Joos arbeitete erfolgreich in der Theoretischen und in der Experimentalphysik, speziell mit Atomphysik, Optik (wie der Theorie des Mikroskops von Ernst Abbe) und Festkörperphysik (unter anderem Festkörperoptik, Para- und Diamagnetismus) und verschiedene Anwendungen (fotografischer Elementarprozess, Theorie des Röhrenverstärkers in seiner Habilitation). Das von Joos verfasste „Lehrbuch der Theoretischen Physik“ prägte Generationen von Physikstudierenden und auch seine Einführung in die höhere Mathematik für Praktiker war seinerzeit weit verbreitet. Bekannt wurde G. Joos u. a. durch seine Arbeiten zur Relativitätstheorie: 1930 wiederholte er in Jena mit Unterstützung des Zeiss Werkes das berühmte Michelson-Morley-Experiment mit bisher und bis heute unerreichter Genauigkeit[14], widerlegte damit die Lorentzsche Äthertheorie und bestätigte dabei erneut die Einsteinsche Spezielle Relativitätstheorie (Konstanz der Lichtgeschwindigkeit). Joos wies mit seinem Kollegen Wilhelm Hanle nicht nur frühzeitig 1939 in einem Schreiben an den Reichserziehungsminister Bernhard Rust auf die Nutzung der Kernenergie hin und nahm mit Hanle an der ersten Sitzung des Reichsforschungsrats am 29. April 1939 zu diesem Thema teil (einberufen von Abraham Esau, Leiter der Abteilung Physik im Reichsforschungsrat und ehemaliger Professoren-Kollege von Joos in Jena), er forschte auch weiter in Göttingen mit Hanle an der Möglichkeit, Graphit als Moderator bei Reaktoren zu verwenden, wozu sie 1940 Graphit in hoher Reinheit herstellten. Die Gruppe des bekannten Kernphysikers Walther Bothe in Heidelberg hatte dagegen mit unreinem Graphit experimentiert, kam bezüglich der Eigenschaften als Neutronenmoderator zu negativen Ergebnissen und konnte sich mit dieser Ansicht gegen Joos durchsetzen – beide trugen darüber im März 1941 am Kaiser-Wilhelm-Institut vor.[15] In der Folge wurde in der deutschen kerntechnischen Forschung auf einen Schwerwasserreaktor gesetzt, während unter der Leitung von Enrico Fermi in den USA der erste Reaktor in Chicago mit Graphit als Moderator zum Laufen gebracht wurde.

Jena, Zeiss und das Michelson-Morley Experiment

[Bearbeiten | Quelltext bearbeiten]

Joos wurde 1924 außerordentlicher Professor in Jena und 1928 ordentlicher Professor.

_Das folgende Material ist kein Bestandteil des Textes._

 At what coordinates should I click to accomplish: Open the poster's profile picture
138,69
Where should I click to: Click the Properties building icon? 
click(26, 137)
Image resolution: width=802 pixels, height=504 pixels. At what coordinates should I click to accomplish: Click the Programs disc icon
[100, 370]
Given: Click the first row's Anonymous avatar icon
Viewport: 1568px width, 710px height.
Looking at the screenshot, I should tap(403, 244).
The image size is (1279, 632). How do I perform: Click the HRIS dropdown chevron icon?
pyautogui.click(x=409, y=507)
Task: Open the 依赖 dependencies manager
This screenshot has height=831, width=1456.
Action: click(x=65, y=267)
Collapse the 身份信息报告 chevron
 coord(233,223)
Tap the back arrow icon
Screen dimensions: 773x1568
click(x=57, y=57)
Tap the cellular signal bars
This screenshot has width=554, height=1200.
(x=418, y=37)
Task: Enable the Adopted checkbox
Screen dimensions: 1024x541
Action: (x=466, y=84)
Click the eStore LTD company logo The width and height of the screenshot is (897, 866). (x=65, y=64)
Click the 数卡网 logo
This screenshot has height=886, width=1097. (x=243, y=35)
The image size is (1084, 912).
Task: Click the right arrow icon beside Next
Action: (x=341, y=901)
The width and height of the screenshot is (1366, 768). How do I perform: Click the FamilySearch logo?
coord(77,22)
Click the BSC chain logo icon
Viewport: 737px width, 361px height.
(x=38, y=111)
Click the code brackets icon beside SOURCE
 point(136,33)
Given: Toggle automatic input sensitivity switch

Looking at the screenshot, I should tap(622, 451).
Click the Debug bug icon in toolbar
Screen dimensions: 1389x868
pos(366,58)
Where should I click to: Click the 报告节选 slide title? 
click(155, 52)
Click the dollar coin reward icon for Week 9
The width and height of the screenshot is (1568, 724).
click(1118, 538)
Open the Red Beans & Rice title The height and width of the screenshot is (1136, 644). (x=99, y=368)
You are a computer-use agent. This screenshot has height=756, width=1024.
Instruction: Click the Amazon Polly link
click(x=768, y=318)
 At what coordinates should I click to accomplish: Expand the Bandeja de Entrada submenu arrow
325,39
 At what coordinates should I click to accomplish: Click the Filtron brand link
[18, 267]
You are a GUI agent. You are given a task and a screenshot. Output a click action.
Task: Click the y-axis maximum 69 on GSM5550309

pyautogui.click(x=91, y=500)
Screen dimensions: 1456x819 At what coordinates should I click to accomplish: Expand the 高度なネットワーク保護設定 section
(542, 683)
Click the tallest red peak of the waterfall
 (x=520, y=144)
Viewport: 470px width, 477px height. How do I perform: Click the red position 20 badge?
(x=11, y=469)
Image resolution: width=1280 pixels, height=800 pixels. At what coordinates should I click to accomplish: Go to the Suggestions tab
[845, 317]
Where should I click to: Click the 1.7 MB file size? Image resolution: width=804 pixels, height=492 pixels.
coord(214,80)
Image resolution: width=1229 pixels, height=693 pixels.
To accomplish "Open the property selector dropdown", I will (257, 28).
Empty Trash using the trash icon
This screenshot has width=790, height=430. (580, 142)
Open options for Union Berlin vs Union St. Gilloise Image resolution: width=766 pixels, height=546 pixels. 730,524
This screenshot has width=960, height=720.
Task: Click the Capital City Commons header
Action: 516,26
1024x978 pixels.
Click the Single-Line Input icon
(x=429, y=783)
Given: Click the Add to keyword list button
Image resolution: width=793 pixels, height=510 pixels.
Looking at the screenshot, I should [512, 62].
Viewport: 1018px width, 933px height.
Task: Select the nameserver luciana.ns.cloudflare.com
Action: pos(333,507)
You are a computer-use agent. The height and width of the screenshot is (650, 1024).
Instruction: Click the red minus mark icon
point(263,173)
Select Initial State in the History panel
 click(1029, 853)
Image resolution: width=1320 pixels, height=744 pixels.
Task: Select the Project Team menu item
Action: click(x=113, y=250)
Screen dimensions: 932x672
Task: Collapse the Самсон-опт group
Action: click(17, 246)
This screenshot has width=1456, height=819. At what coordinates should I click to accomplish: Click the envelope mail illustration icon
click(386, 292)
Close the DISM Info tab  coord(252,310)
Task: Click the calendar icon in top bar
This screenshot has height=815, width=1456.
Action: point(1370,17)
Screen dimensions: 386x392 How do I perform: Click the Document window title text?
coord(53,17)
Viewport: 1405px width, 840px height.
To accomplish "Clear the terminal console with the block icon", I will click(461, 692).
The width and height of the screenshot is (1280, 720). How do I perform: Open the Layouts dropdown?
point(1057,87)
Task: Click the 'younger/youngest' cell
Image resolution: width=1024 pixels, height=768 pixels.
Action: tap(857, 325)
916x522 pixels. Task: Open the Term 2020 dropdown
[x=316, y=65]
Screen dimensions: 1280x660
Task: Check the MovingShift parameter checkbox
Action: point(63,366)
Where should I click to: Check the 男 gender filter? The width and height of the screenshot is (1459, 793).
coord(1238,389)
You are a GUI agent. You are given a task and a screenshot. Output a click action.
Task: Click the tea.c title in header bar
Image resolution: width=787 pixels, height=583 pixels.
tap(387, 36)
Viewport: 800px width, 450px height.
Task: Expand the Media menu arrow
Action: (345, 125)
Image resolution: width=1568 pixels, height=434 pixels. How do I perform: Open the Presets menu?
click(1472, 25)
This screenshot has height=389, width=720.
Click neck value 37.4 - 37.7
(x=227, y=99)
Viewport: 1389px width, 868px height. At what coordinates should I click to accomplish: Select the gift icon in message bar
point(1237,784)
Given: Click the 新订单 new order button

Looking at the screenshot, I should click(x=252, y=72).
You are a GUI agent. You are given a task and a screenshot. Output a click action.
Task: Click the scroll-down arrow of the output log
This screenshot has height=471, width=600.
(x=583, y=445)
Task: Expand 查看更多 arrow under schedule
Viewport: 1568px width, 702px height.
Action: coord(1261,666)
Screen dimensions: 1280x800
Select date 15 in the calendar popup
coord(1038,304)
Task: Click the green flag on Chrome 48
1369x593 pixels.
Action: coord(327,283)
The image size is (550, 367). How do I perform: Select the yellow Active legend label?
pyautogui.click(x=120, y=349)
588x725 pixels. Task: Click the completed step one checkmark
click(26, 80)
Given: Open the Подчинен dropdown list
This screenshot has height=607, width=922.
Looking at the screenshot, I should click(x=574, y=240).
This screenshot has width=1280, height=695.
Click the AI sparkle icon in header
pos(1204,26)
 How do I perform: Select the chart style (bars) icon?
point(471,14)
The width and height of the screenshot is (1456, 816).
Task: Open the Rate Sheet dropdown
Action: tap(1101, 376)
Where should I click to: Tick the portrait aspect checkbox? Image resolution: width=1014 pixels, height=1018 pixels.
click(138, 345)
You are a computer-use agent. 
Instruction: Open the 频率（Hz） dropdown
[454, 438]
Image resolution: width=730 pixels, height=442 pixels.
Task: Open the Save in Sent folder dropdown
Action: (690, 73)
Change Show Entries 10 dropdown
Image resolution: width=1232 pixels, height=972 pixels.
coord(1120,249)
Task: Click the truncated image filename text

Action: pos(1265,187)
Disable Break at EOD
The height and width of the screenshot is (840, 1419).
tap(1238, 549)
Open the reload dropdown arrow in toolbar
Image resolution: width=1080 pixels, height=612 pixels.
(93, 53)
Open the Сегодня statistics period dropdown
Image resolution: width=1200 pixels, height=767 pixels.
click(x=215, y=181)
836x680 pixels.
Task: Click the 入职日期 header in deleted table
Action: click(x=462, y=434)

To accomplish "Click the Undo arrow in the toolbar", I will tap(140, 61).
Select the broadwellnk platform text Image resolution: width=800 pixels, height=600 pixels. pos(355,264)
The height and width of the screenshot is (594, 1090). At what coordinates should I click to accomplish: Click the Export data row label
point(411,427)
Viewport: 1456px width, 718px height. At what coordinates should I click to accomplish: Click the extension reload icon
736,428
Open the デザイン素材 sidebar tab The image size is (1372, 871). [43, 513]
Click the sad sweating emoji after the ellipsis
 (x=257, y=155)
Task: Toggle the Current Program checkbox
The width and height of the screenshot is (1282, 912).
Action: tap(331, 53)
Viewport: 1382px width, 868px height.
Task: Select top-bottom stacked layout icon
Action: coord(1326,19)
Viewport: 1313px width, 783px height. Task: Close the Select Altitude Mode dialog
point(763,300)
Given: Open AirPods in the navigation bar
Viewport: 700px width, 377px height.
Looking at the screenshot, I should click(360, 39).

Sein Lehrbuch der theoretischen Physik, eines der bedeutendsten des 20. Jahrhunderts, erschienen 1932.

Bereits 1925 schrieb Joos in einem Brief an Sommerfeld, dass die Firma Carl Zeiss einen Apparat für ein Michelson-Morley Experiment am Jungfrau Joch bauen würde. Dies wurde aber nicht verwirklicht. Unterstützung für sein Vorhaben bekam er von Rudolf Straubel, Geschäftsführer des Zeiss Werkes in Jena. Die Aufbauten für das Experiment erforderten einen hohen technischen und konstruktiven Aufwand. Unter Leitung von Franz Meyer[16] wurde eine Konstruktion erarbeitet, welche an die Grenze der damaligen Möglichkeiten ging. Das Gerät wurde in der Astrowerkstatt gebaut.

Am 10. Mai 1930 wurde das Experiment in einem Kellerraum der Firma Carl Zeiss in Jena ausgeführt. Es ist das Experiment mit der bis heute höchsten Genauigkeit, welche die Existenz eines Ätherwindes verneint und damit die spezielle Relativitätstheorie von Albert Einstein unterstützt.[17]

Der Aufbau für das Experiment kam 1935 zum Deutschen Museum nach München. Ein kleines Modell des Versuches wurde an der Universität Jena im physikalischen Praktikum bis in die 1960er Jahre benutzt.[18]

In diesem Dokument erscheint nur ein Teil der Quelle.